Les agrégateurs d'informations ou les services de veille médiatique reposent sur une large réutilisation des publications de presse, avec à la clé des revenus. Or, les éditeurs de publications de presse n'étant pas reconnus comme des titulaires de droits, l'octroi de licences de droits et le respect de ces droits face à des moteurs comme google actualité ou des réseaux sociaux sont souvent inefficaces car trop complexes.
 

- La nouvelle directive améliore la transparence en matière de rémunération des auteurs, interprètes et exécutants. Par exemple, les contrats devront être adaptés pour permettre aux auteurs, interprètes et exécutants d'obtenir une part équitable des profits générés si la rémunération qui avait été convenue est devenue trop faible par rapport au succès de l’œuvre ou de l’interprétation (article 20). Un mécanisme de révocation des droits permettant aux créateurs de récupérer leurs droits lorsque leurs œuvres ne sont pas exploitées est également mis en place (article 22).
La directive étend les possibilités d'utiliser des contenus protégés par le droit d'auteur à des fins d'éducation, de recherche et de préservation du patrimoine culturel: les exceptions permettant de telles utilisations ont été modernisées et adaptées à l'évolution technologique, afin de tenir compte des utilisations en ligne et dans un contexte transfrontière. Ces exceptions à l’application du droit d’auteur concernent la fouille de textes et de données à des fins de recherche, de manière générale, la fouille de textes et de données à d'autres fins, les fins d'enseignement et d'éducation et la préservation du patrimoine culturel (articles 3 et suivants).

| TRAVAIL À RÉALISER |
Selon l'extrait fourni sur la directive relative au droit d'auteur, que permet aux créateurs le mécanisme de révocation des droits mis en place par l'article 22 ?

| DONNÉES ENREGISTRÉES |
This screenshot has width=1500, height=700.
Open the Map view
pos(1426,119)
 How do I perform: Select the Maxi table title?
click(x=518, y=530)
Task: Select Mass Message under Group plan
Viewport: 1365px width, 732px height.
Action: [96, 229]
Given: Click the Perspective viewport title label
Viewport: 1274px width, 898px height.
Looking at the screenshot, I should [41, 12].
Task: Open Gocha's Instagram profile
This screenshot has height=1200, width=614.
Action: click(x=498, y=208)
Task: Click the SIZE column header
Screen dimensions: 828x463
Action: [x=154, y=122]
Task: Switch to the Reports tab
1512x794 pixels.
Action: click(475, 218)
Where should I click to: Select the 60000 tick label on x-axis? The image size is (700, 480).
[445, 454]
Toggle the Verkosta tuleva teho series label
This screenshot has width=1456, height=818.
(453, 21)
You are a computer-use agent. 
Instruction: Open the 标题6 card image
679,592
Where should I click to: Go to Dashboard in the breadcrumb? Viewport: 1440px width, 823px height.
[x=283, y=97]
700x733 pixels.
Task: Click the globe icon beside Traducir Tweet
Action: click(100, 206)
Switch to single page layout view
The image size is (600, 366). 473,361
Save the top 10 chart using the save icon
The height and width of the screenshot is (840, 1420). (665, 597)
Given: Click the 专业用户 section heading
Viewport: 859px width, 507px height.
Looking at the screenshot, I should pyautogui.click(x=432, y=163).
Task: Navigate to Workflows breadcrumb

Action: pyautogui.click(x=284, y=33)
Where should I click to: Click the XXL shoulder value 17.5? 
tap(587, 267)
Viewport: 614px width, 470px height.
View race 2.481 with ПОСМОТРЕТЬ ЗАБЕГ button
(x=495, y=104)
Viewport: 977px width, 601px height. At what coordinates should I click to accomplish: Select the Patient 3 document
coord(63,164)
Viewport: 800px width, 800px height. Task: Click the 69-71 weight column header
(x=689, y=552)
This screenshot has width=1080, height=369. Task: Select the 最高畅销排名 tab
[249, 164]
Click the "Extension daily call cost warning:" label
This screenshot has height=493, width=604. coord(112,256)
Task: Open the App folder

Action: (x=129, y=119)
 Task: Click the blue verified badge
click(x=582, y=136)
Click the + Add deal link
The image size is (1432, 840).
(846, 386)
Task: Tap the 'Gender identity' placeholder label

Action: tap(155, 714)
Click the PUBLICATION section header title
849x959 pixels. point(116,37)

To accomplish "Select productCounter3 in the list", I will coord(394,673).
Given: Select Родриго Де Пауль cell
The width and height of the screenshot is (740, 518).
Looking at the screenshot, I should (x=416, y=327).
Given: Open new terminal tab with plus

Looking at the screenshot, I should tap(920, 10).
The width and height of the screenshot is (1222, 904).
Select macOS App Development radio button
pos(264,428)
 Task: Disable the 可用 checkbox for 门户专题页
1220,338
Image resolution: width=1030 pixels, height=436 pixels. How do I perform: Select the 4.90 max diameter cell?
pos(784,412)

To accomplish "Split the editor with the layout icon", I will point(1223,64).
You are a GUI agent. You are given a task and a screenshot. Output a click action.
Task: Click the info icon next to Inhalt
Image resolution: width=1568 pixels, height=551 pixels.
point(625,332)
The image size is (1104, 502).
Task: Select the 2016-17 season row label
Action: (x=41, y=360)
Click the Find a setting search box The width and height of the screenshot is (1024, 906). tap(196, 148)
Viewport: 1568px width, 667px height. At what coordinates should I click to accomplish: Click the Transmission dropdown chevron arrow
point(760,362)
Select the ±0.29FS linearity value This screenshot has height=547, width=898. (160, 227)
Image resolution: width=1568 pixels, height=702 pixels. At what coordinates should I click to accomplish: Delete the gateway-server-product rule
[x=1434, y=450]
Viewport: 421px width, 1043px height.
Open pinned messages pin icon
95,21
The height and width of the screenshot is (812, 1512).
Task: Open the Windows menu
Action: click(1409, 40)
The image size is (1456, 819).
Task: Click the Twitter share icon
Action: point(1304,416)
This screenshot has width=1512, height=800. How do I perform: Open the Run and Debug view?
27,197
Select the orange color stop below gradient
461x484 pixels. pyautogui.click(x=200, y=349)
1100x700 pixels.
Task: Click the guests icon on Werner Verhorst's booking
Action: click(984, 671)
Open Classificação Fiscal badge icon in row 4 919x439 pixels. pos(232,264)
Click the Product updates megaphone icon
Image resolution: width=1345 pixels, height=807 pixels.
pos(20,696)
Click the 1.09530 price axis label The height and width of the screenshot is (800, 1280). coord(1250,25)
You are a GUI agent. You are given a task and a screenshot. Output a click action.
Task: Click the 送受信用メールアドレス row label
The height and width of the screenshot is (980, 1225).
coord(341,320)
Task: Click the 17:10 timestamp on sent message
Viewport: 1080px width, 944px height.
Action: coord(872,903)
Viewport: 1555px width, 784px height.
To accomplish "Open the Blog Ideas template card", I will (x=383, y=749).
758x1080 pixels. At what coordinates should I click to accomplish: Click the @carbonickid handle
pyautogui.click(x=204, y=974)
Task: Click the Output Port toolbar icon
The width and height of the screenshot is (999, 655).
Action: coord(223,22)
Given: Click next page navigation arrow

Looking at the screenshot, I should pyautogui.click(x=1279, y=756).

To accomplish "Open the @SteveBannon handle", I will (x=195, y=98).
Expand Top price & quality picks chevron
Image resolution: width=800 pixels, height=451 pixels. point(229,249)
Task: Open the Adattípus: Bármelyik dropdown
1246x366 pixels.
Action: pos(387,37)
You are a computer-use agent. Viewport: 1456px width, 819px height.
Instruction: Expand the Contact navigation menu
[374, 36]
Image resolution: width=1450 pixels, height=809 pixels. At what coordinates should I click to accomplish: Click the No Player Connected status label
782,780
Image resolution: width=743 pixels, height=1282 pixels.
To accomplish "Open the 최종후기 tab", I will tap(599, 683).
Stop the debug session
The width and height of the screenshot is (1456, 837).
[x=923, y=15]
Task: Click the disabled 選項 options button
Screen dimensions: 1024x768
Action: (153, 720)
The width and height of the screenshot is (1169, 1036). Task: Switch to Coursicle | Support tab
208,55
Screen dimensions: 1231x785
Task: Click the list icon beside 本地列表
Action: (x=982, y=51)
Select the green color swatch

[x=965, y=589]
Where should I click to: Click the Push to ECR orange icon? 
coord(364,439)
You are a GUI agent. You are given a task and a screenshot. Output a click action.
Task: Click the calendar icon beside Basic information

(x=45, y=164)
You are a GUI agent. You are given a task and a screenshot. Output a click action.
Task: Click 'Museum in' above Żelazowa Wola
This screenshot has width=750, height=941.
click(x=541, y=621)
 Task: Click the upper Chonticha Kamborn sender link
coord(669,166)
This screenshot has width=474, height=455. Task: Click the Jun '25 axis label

| RÉPONSE À L'EXERCICE |
Il permet aux créateurs de récupérer leurs droits lorsque leurs œuvres ne sont pas exploitées.